Deux stratégies d’esbroufe sont fréquemment utilisées : soit le sujet nie sa propre méconnaissance et se considère sincèrement comme très brillant, soit le sujet est conscient de sa propre limite mais tente d’utiliser au maximum la communauté, en considérant que leurs occupants sont nécessairement plus stupides que lui. Notons que dans certaines universités quelques psys plus ou moins arriérés utilisant des stratégies d’esbroufe ont pu néanmoins grimper dans les hiérarchies jusqu’à occuper des postes enviables. Par exemple, quelques universitaires du divan, élitistes et pontifiants, ont exercé une domination intellectuelle excessive : ce qui peut expliquer actuellement le territorialisme extrême de certains Psys Técécéistes.
Mais sur le terrain, de nombreuses observations psycho-éthologiques vérifient quotidiennement un déséquilibre écologique, l’arrivisme et la compétition économque remplaçant la recherche des soins psychiques, tout en masquant les possibilités de collaboration.
Cependant, ces dominants ayant peu d’idées des effets psychiques de la domination qu’ils exercent, on peut espérer qu’ils seront bientôt boudés par les névrosés. Contraints à s’isoler et à explorer un petit territoire à ressources naturelles limitées, ces individus extrémistes auront une faible capacité de transmission de leurs variabilités individuelles, la réduction de la fécondité intellectuelle de cette espèce va contribuer à une sélection naturelle, au sens darwinien, en réduisant les risques de dérives et en stabilisant la structure de la communauté des psys.
On peut donc s’interroger quant à l’évolution future des psys, ainsi que les possibilités de mutation.

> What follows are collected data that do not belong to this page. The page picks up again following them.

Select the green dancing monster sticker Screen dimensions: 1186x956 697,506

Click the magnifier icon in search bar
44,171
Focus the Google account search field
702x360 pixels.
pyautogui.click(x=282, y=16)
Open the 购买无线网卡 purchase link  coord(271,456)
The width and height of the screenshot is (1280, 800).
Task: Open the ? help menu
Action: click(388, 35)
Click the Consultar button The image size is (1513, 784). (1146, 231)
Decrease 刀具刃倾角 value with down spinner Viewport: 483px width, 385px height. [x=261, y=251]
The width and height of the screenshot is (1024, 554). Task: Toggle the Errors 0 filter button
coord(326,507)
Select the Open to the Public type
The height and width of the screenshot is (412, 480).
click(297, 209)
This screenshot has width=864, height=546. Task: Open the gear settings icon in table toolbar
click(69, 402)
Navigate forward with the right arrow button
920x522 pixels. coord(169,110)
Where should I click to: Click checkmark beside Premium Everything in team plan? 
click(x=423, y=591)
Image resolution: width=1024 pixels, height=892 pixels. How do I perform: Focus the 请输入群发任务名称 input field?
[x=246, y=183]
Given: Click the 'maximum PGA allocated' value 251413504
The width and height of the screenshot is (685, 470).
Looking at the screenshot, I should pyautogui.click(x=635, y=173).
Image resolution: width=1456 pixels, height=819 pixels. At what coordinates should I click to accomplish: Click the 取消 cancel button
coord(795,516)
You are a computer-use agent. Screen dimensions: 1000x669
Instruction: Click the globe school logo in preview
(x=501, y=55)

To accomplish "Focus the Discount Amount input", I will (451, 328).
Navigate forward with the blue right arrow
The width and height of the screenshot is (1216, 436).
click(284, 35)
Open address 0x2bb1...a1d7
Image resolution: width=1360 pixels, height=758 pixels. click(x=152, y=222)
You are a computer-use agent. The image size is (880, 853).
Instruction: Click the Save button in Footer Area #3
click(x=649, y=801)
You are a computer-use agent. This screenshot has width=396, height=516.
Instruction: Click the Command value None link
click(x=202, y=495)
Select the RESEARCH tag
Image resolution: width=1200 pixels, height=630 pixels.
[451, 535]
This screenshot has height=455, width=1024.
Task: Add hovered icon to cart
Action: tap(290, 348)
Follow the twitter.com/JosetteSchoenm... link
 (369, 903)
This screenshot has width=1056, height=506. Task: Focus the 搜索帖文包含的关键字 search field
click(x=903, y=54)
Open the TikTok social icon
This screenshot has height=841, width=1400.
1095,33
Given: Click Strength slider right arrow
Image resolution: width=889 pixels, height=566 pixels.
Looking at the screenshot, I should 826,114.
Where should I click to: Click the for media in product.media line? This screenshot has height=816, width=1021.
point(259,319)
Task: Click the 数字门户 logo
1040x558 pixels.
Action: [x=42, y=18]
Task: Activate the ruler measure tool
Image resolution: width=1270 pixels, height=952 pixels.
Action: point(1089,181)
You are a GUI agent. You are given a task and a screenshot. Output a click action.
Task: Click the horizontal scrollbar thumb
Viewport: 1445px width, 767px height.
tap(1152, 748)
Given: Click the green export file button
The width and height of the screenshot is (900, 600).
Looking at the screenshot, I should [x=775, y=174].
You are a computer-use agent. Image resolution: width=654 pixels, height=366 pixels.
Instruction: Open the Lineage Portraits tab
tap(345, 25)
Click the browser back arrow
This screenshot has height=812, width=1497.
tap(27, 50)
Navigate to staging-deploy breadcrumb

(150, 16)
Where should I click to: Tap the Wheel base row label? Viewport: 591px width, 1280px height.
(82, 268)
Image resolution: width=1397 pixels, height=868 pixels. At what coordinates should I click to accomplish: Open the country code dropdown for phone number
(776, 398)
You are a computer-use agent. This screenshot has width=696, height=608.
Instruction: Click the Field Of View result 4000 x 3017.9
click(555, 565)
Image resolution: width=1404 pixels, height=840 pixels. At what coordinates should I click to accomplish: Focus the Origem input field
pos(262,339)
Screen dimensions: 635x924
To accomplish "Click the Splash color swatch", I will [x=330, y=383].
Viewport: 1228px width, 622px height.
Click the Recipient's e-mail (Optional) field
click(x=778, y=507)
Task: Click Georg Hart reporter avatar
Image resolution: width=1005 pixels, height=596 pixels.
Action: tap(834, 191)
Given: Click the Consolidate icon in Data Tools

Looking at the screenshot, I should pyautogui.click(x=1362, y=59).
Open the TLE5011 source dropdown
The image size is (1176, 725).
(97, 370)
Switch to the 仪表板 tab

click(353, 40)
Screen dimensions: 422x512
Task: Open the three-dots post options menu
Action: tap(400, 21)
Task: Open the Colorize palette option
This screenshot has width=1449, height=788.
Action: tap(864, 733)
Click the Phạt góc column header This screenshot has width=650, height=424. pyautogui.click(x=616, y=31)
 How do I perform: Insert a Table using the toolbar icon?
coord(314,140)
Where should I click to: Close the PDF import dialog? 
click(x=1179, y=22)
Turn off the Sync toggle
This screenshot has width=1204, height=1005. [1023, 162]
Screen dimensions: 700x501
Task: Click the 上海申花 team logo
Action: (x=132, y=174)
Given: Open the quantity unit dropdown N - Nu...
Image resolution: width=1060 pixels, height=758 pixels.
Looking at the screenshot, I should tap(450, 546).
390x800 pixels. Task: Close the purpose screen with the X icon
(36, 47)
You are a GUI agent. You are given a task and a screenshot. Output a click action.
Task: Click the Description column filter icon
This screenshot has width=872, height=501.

En effet, tous les psys ont probablement une souche commune, mais éteinte : le Sage des Cavernes. En théorie, en croisant les diverses variétés des psys, on pourrait obtenir au bout de quelques générations un type morphologique reproduisant l’ancêtre commun.
Cependant les multiples tentatives n’ont donné, à ce jour, qu’une multitude de névroses universitaires.

Alinus MUSCA. Traduit par Alain MOUCHES, Maître de conférences à l’Institut de Psychologie et de Sociologie appliquée ; enseigne les neurosciences et les thérapies comportementales et cognitives. IPSA, UCO, Angers.